Friday, March 16, 2018

12 or 20 (second series) questions with Major Jackson

Major Jackson is the author of four collections of poetry, most recently Roll Deep (Norton, 2015). Recipient of a John S. Guggenheim Fellowship, he is Richard A. Dennis Professor of English at the University of Vermont. He serves as poetry editor of The Harvard Review.

[Major Jackson performs in Ottawa as part of the 8th annual VERSeFest on Sunday, March 25]

1 – How did your first book change your life? How does your most recent work compare to your previous? How does it feel different?
Cave Canem, Inc. sponsored a book prize that led to my first book Leaving Saturn being published; the book was selected by the brilliant poet and writer Al Young and laid the groundwork for some themes that I would explore in my latest volume Roll Deep, namely community (albeit global), culture, history, and memory. That book prize not only changed my life but the organization itself changed American poetry.

2 – How did you come to poetry first, as opposed to, say, fiction or non-fiction?
As a young, aspiring writer in his 20s, poetry was simply the most ideal genre for my composing imagination which tends to be textured and associative rather than plotting and omniscient. Somehow I hear more noise in the silence of intense concentration that poetry demands.

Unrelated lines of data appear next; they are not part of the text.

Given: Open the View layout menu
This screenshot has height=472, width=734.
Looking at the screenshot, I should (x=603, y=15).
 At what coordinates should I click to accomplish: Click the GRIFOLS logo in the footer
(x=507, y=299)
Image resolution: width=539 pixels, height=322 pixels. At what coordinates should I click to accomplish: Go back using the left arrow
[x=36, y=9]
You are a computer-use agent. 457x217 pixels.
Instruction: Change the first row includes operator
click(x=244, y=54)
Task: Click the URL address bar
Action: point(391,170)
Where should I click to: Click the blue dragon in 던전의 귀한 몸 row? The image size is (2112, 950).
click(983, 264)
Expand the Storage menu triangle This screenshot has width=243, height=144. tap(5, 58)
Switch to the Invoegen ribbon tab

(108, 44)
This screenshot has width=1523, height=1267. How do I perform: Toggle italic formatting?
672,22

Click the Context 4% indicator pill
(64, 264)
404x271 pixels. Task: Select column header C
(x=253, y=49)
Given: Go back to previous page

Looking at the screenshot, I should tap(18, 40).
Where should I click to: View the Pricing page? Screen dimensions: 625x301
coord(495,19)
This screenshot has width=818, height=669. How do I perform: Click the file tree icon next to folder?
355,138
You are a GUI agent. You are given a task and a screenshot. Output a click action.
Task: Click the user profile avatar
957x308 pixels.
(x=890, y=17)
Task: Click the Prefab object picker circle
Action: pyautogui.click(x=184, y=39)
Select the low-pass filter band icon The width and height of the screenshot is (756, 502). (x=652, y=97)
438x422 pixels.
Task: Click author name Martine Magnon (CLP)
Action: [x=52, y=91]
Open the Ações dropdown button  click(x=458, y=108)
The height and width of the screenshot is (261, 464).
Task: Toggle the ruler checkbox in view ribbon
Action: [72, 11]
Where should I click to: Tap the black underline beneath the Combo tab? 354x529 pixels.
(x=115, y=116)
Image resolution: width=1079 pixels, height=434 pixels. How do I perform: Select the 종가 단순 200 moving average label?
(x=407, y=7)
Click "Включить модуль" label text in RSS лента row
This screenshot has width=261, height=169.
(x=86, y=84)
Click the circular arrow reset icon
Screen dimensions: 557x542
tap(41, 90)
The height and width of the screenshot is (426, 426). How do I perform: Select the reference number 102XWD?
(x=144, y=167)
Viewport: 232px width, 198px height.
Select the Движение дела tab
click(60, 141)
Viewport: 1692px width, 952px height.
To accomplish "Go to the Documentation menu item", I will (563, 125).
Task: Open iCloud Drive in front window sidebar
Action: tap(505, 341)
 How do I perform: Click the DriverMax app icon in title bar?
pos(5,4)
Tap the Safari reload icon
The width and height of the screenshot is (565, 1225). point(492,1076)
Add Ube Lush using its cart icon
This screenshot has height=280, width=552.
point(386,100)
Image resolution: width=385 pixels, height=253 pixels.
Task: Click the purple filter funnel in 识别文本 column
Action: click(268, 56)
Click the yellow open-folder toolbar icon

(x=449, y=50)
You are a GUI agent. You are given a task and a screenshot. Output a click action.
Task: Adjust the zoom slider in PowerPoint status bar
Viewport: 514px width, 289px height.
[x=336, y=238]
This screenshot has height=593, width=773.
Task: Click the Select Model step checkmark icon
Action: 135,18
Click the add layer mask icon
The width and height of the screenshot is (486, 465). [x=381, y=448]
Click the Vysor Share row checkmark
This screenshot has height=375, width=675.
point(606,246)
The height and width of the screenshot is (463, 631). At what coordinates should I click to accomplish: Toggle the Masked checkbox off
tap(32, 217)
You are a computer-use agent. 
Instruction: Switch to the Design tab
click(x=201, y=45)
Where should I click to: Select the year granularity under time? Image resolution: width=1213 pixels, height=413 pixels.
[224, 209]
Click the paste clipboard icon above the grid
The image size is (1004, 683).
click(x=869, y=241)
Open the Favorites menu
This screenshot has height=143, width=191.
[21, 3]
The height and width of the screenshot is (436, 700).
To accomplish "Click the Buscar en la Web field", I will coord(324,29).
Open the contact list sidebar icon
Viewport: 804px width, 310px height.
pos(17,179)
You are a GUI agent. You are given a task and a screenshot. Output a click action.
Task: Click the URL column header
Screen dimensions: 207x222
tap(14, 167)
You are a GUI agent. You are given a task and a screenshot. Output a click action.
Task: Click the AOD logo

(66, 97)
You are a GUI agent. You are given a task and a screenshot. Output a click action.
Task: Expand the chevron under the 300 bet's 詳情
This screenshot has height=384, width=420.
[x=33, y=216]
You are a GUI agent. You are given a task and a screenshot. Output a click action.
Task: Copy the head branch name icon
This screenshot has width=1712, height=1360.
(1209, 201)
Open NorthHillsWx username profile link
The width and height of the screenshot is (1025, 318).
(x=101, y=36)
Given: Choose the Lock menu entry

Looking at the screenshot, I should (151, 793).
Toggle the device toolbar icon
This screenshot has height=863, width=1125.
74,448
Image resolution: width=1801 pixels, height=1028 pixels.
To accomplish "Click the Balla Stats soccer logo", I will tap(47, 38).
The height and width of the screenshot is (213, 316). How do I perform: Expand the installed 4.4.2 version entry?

3 – How long does it take to start any particular writing project? Does your writing initially come quickly, or is it a slow process? Do first drafts appear looking close to their final shape, or does your work come out of copious notes?
Like life itself, most of what I am aiming to wrestle in poetry is diffuse and cryptic. I write into the unknown, so first drafts (as well as subsequent drafts) seem like a narrowing of purpose and intention, a dance towards the center of something that is wild within me. With each revision or draft, I try not to lose the freshness of improvisation which is the trick and seduction of art.

4 – Where does a poem usually begin for you? Are you an author of short pieces that end up combining into a larger project, or are you working on a "book" from the very beginning?
I have several projects that co-exist side by side in my head, and normally I write (to borrow Ellison’s phrasing here) towards whichever jagged grain is worrying my aching consciousness on any given day. The starts and delays is about survival, of course, but also where I hear loudest the music emerging from within.

5 – Are public readings part of or counter to your creative process? Are you the sort of writer who enjoys doing readings?

Readings prepare me to return to the page; I cherish the isolation as much as I cherish casting spells and rhythms of language.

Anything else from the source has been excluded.